Dive Brief:
-
The Occupational Safety and Health Administration has fined a 150-employee Houston contractor almost half a million dollars for what the agency called “egregious, willful violations” after a worker was seriously injured when a below-ground trench collapsed.
-
In a tersely worded statement, John Hermanson, OSHA’s regional administrator in Dallas, said Hassell Construction, which specializes in highway work, “knew its trenches weren’t safe, but still put its workers in harm’s way.”
-
The $423,900 fine covers 16 safety violations ranging from failing to protect workers inside an excavation from a cave-in to failing to remove debris from the edge of the excavation. OSHA also said the company did not provide workers with a safe way to enter and exit the excavation or conduct atmospheric testing inside the excavation after a sewer leak.
Dive Insight:
No other laborers were injured when the trench collapsed, but because OSHA determined that their employer deliberately put the crew in harm’s way, it has placed Hassell Construction in its Severe Violator Enforcement Program for repeat offenders and those who willfully violate safety regulations.

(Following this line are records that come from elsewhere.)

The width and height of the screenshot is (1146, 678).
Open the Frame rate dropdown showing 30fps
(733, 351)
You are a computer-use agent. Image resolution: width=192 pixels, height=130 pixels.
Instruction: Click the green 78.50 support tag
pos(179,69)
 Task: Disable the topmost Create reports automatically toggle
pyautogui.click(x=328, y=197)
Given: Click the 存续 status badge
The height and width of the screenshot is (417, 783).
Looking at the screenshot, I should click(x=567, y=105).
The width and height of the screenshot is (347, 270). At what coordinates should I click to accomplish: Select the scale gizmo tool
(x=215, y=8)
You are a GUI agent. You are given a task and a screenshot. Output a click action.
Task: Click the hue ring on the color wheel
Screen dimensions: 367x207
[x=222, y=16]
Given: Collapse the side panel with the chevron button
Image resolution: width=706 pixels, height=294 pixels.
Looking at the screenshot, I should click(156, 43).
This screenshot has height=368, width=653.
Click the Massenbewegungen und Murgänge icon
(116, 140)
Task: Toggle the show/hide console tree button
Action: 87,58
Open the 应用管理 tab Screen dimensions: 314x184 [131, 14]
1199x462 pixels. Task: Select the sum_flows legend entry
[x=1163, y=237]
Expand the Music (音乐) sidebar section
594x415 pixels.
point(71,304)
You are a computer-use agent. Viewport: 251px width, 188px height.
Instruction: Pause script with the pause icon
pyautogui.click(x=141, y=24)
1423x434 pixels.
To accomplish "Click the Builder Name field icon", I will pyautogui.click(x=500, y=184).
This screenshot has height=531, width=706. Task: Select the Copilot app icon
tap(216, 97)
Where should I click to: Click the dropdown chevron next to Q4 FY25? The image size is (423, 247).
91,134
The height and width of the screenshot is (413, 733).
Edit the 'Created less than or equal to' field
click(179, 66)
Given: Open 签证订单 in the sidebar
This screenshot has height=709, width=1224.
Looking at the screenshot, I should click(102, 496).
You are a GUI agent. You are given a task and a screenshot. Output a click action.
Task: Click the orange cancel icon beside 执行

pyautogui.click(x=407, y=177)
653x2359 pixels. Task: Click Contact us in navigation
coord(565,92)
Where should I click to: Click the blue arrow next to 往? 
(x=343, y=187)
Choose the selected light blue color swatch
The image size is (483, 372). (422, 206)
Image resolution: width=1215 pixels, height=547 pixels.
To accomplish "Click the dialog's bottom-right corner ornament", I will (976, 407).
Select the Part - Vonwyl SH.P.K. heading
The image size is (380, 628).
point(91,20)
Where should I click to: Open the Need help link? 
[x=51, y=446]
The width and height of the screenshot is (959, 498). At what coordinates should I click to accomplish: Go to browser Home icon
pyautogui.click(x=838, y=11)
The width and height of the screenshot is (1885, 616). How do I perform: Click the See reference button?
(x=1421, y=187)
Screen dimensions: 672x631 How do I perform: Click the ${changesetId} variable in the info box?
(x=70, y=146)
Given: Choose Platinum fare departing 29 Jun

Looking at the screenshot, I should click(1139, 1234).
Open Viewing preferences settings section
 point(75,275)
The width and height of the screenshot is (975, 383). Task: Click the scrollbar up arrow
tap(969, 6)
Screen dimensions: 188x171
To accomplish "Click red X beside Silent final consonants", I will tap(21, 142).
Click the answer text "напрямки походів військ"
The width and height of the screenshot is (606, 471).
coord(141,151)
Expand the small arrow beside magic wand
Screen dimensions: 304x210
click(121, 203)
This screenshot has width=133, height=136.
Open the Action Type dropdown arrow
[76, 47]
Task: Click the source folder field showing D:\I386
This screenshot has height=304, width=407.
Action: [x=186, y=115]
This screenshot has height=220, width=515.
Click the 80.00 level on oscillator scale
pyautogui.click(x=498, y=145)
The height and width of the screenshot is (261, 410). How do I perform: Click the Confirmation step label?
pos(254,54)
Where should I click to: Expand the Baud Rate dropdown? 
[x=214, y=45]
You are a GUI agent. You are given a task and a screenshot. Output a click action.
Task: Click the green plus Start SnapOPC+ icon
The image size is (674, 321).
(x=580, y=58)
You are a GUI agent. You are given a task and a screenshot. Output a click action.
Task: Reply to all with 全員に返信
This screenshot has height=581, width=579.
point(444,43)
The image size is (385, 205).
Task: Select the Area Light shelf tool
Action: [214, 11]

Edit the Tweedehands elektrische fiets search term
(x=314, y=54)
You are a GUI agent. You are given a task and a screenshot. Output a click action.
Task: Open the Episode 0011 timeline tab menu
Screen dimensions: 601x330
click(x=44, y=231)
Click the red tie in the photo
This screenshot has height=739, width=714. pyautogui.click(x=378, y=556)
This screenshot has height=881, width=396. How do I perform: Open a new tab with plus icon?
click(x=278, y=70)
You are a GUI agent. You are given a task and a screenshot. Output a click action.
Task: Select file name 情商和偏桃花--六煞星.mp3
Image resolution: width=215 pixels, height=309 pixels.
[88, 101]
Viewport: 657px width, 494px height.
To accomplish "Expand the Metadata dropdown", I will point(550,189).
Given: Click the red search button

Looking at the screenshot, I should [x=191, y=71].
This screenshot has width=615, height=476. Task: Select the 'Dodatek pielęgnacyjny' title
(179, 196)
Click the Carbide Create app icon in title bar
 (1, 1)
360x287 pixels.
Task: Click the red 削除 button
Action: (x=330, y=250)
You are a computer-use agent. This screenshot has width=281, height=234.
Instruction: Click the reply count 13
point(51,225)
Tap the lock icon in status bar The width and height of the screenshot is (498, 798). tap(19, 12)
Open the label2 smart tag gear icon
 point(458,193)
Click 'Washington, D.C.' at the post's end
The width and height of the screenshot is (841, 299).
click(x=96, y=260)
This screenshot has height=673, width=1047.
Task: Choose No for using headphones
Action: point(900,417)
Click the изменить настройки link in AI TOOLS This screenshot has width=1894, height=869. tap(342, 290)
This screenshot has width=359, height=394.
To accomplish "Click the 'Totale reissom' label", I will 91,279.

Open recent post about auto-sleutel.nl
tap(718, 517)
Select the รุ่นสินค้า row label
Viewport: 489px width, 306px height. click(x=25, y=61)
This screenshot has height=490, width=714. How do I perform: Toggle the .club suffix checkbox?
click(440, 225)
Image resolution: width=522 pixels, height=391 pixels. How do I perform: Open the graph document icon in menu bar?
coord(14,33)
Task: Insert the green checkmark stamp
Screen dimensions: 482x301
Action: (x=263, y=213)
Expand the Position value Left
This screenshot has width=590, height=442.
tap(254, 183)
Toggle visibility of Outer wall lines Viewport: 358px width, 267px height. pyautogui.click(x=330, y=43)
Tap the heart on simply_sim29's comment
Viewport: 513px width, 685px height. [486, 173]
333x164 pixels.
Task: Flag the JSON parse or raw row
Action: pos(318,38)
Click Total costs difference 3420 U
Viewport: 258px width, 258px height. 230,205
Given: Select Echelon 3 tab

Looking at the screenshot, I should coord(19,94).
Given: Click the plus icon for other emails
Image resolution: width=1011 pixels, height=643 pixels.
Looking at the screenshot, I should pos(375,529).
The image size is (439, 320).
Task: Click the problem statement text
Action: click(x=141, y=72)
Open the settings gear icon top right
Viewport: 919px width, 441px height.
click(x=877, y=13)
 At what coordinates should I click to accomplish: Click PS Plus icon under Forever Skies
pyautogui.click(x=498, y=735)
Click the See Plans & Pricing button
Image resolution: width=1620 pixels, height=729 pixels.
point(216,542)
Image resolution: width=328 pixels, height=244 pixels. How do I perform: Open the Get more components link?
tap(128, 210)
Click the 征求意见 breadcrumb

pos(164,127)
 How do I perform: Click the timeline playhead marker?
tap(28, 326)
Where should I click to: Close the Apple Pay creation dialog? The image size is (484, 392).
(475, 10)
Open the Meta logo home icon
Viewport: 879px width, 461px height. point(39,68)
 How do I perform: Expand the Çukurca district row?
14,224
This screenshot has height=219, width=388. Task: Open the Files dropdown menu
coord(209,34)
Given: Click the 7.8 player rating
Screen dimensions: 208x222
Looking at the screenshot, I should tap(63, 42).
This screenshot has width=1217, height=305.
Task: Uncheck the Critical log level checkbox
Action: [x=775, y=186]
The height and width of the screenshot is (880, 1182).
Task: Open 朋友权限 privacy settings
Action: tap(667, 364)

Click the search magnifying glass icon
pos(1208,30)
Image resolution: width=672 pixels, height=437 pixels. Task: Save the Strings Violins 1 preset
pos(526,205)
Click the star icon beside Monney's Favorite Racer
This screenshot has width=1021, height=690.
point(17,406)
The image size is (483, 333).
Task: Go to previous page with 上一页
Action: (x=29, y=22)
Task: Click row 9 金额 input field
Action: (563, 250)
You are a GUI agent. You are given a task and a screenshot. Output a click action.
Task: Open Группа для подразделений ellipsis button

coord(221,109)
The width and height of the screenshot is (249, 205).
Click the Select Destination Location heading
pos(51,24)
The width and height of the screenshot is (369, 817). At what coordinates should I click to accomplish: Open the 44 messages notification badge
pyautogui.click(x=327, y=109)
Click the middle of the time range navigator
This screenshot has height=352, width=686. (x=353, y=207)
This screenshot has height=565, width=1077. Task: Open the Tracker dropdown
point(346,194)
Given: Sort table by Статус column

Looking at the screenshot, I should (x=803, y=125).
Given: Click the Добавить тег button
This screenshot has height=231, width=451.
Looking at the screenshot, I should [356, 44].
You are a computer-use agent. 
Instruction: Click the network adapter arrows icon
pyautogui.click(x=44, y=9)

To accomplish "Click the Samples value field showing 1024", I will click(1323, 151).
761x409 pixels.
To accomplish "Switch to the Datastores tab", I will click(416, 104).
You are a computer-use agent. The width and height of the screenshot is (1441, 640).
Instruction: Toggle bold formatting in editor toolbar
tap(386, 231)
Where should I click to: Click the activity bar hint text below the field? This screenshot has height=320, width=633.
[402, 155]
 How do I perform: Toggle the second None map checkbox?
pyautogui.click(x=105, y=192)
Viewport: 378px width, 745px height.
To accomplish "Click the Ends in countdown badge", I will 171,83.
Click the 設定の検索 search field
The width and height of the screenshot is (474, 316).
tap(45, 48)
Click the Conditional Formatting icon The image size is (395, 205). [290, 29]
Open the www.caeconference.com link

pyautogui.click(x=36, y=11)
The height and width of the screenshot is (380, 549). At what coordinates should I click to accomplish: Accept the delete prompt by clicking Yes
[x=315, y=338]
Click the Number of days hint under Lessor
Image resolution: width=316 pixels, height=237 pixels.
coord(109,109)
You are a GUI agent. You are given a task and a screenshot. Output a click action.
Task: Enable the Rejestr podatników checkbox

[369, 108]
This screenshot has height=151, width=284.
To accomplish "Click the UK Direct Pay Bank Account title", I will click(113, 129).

“Trench cave-ins are preventable,” Hermanson said in the statement. “There are long-established, basic precautions. They’re not new, and they’re not secret."
David Michaels, the assistant secretary of labor for occupational safety and health, added a caution for contractors in a statement: “For more than 2,500 years, man has known how to prevent deadly trench collapses. It is absolutely unacceptable that employers continue to endanger the lives of workers in trenches.”
Michaels told reporters there are more construction site fatalities in Texas than in any other state. “Workers are not being given adequate protection,” he said.